PROBLEM DETAILS: The data below holds a line containing "Viewport: 471px width, 1271px height." and a line containing "368x253 pixels."; please quote exactly those two lines and every line between them, and nothing else.
━━━ RECORDED INFORMATION ━━━
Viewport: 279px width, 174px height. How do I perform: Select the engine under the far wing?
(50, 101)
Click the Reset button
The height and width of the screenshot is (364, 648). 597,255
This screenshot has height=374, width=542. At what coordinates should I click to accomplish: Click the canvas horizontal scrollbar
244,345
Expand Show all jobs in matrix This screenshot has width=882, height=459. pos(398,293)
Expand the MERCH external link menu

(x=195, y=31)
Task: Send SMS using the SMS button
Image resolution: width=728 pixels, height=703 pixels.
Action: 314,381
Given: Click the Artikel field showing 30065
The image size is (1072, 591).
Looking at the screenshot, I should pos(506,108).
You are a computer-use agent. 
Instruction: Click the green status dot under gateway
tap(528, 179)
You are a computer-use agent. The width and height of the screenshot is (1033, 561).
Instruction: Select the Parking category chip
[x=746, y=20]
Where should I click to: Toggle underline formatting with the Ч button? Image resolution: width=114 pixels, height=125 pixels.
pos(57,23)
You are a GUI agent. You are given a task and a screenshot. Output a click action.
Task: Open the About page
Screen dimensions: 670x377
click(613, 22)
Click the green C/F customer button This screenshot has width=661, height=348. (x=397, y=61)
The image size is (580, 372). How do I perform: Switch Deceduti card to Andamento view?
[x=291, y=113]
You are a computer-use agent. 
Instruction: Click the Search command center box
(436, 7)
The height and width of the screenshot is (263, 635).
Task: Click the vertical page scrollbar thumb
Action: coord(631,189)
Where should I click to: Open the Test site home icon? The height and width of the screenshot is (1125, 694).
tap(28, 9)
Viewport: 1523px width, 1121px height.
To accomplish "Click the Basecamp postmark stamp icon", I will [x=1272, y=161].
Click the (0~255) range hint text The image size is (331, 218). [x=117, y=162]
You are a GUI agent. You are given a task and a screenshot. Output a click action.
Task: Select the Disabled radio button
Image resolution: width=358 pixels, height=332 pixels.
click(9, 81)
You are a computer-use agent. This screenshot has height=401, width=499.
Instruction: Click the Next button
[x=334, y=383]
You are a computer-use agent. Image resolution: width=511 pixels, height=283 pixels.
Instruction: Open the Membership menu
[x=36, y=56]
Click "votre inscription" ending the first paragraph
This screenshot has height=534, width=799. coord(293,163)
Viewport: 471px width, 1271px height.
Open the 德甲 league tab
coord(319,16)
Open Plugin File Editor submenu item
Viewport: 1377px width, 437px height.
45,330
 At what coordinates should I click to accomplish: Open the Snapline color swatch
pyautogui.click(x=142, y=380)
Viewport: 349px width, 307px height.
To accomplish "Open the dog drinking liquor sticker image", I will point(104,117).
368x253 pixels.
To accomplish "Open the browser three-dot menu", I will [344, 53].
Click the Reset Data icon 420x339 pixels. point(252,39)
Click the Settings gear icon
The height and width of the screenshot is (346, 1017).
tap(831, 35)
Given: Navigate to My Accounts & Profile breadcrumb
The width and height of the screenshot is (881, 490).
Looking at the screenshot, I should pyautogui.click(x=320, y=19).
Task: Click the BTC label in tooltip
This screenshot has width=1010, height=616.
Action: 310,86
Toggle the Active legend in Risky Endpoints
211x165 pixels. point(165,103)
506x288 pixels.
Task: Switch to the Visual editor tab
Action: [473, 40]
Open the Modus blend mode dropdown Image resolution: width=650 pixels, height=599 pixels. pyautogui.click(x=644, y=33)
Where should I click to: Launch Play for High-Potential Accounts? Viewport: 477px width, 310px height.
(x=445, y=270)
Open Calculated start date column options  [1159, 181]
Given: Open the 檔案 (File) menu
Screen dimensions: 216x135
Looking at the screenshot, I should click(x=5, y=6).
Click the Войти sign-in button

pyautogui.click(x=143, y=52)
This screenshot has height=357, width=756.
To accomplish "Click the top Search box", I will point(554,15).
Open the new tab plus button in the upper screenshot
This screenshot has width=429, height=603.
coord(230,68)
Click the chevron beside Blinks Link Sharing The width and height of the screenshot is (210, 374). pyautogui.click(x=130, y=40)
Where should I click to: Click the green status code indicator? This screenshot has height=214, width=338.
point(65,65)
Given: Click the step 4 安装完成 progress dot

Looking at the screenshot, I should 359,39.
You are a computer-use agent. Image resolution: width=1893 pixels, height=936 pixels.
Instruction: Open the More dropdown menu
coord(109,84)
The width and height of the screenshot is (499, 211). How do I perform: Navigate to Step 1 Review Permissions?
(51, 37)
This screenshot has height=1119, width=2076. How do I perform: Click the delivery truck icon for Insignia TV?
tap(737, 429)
━━━
EXERCISE OUTPUT:
Viewport: 471px width, 1271px height.
Open the 德甲 league tab
coord(319,16)
Open Plugin File Editor submenu item
Viewport: 1377px width, 437px height.
45,330
 At what coordinates should I click to accomplish: Open the Snapline color swatch
pyautogui.click(x=142, y=380)
Viewport: 349px width, 307px height.
To accomplish "Open the dog drinking liquor sticker image", I will point(104,117).
368x253 pixels.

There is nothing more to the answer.